*Extracted text*:
#####

When Walt and Jesse talk on the phone, this is when I really feel Walt has turned a bit of a corner. He doesn’t seem to care about Jesse’s situation at all. He’s the one that told Jesse to leave town (in Episode 201) to avoid Tuco, and that’s why Jesse grabbed the money and put it in the car, which would’ve worked fine if Tuco hadn’t usurped him. And they just went through this horrible ordeal together. It seems like Walt should be a little more understanding that Jesse got the money taken away. He couldn’t claim it from the DEA without blowing his cover. But Walt is really callous towards him. And he insists that they start cooking again. To be fair though, maybe Walt’s just thinking immediacy. He’s dying of cancer, he has to get to his goal amount of $737,000. If he gives any of his money to Jesse, well, then he’ll need more than eleven more drug deals to get to that goal, and there’s no distributor…so maybe he’s just looking out for himself and his family and figuring Jesse will be fine. But will he? I don’t know, I do think Walt is just a bit cold in this conversation.

#####

*Data provided*:
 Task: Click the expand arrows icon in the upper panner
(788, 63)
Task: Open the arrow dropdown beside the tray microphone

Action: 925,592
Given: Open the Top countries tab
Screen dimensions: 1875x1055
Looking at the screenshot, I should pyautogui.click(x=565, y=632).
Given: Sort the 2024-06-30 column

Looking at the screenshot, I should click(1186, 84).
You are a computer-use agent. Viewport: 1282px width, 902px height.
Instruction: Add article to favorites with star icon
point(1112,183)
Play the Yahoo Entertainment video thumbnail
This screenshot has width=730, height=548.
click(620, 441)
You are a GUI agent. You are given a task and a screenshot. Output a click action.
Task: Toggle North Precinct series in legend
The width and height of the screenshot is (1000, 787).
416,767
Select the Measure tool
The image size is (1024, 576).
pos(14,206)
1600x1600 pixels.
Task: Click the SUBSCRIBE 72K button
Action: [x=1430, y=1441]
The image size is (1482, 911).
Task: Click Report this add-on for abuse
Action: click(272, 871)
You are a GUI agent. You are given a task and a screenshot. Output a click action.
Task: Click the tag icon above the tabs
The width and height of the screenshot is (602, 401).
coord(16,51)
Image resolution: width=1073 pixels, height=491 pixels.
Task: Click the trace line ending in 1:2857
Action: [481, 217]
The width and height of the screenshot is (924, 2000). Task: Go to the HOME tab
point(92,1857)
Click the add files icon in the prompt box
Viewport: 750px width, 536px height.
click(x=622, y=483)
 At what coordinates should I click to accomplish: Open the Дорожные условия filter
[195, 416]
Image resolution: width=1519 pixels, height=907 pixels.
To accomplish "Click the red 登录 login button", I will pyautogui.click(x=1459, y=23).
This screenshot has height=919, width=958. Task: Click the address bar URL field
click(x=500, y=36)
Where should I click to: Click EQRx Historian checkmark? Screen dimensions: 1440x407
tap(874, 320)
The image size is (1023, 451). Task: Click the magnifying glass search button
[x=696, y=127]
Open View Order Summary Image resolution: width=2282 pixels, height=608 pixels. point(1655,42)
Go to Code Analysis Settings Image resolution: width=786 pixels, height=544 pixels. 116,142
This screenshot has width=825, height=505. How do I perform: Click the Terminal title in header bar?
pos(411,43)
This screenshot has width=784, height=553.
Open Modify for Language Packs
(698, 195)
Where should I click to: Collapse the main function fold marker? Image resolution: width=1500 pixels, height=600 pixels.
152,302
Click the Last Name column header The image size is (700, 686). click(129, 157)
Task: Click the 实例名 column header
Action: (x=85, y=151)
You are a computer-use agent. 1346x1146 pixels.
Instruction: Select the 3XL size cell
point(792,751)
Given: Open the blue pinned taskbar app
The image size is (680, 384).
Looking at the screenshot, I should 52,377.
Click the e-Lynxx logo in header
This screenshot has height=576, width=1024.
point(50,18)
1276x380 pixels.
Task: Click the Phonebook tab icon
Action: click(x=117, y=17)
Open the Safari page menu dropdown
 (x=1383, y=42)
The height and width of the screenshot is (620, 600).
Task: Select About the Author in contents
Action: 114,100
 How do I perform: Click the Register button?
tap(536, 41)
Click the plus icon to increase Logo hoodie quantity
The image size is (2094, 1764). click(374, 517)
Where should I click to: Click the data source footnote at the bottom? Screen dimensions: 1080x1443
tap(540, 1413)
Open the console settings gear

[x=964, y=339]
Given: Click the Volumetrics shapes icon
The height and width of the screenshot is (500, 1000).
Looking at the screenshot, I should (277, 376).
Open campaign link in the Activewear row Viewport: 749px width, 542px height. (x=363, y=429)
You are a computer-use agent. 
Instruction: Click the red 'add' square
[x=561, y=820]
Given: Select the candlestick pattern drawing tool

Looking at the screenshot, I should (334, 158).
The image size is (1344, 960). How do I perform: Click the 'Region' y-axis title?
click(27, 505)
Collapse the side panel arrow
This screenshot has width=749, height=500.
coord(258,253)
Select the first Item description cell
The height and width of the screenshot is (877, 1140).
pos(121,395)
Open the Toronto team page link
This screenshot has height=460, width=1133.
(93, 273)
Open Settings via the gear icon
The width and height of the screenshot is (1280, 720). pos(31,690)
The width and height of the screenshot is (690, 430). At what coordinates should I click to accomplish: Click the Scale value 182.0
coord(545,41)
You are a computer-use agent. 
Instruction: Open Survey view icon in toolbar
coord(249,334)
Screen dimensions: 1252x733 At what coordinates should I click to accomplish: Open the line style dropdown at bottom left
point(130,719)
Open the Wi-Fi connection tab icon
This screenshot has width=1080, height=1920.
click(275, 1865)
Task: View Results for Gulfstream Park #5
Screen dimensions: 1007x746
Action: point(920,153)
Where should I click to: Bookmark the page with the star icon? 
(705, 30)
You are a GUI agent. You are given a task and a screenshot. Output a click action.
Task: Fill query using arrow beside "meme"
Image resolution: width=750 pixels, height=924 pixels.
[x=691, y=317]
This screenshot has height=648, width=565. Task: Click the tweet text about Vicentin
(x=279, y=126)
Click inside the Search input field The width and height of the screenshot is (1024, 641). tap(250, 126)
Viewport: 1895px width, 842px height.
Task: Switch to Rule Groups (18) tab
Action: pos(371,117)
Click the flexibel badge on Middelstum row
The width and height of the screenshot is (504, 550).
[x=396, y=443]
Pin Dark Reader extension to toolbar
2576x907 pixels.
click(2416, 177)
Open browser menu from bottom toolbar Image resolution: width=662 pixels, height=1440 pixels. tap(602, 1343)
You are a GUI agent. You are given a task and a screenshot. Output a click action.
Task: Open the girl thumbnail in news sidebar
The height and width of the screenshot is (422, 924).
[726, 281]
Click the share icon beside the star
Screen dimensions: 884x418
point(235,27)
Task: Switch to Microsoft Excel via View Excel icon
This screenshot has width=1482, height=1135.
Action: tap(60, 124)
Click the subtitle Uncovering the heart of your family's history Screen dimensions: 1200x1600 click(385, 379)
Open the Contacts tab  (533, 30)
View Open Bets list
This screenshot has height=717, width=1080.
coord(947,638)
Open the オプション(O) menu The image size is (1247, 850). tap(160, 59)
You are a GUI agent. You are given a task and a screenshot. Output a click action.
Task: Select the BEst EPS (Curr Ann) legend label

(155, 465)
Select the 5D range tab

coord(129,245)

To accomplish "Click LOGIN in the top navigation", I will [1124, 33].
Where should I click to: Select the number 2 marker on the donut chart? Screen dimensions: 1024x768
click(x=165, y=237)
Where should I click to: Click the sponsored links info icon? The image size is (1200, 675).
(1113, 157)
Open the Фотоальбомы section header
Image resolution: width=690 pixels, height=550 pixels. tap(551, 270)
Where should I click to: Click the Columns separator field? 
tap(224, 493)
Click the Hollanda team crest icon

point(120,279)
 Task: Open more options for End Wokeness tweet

#####

*Questions on the material*:
1) In the commentary on Walt and Jesse's phone call, what goal amount does Walt need to reach?
2) Summarize the commentary on Walt and Jesse's phone call in two sentences.
3) Carry on the commentary on Walt and Jesse's phone call after its last sentence.

*Expected results*:
1) $737,000

2) The writer feels Walt has turned a corner in the phone call, showing no concern for Jesse's situation and insisting they start cooking again, even though Walt told Jesse to leave town and Jesse could not reclaim the money from the DEA without blowing his cover. The writer allows that Walt, dying of cancer, may be focused on reaching his $737,000 goal and looking out for his family, but still finds him a bit cold in the conversation.

3)
The whole sequence where Walt takes the bus back home is really poignant. It’s already been said by many others that when he’s in the nursery, hiding behind the door after he’s put the gun and his drug money back into the vent, watching Skyler and Walt Jr interact, he’s getting a glimpse of what their lives will be like after he dies. The whole sequence is haunting, from the darkness of the house, the sound of the crickets, when he creeps in through a curtain of periwinkle blue, his watching them (and is Jr really eating cornflakes for a midnight snack? No end to the breakfast food with that boy), the bus rides, to the ending closeup of Walt re-inserting his own IV into his hand. This whole part is in silence except for Walt Jr and Skyler talking to each other, and yet it’s so powerful. Love how BrBa has its special ratio of action and description to dialogue, it’s particular enantiomeric excess you might call it, always letting the story be told visually wherever it can, not relying on dialogue for everything, using spoken words sparingly sometimes.
When Walt’s family comes in, he’s back to playing his role, to not exactly lying but acting, talking up how the balloons brighten the room, then later, how good it is to be home. These things could be true, but he’s trying a bit hard, to be normal. And then of course he tries to be funny by taking off all his clothes and asking if Skyler if she needs anything from the drugstore. But now that they’re alone, she just asks about his second cell phone. He lies. She turns the light off first, and Walt looks especially alone then, even though he’s in bed with his wife, with his light on and hers out. It just lasts for a few beats, but there’s something symbolic about it. This is the season where Walt really starts to put distance between himself and his family, even though that’s not quite purposeful on his part, more an unintended consequence of becoming a secretive, lying, criminal, drug cook.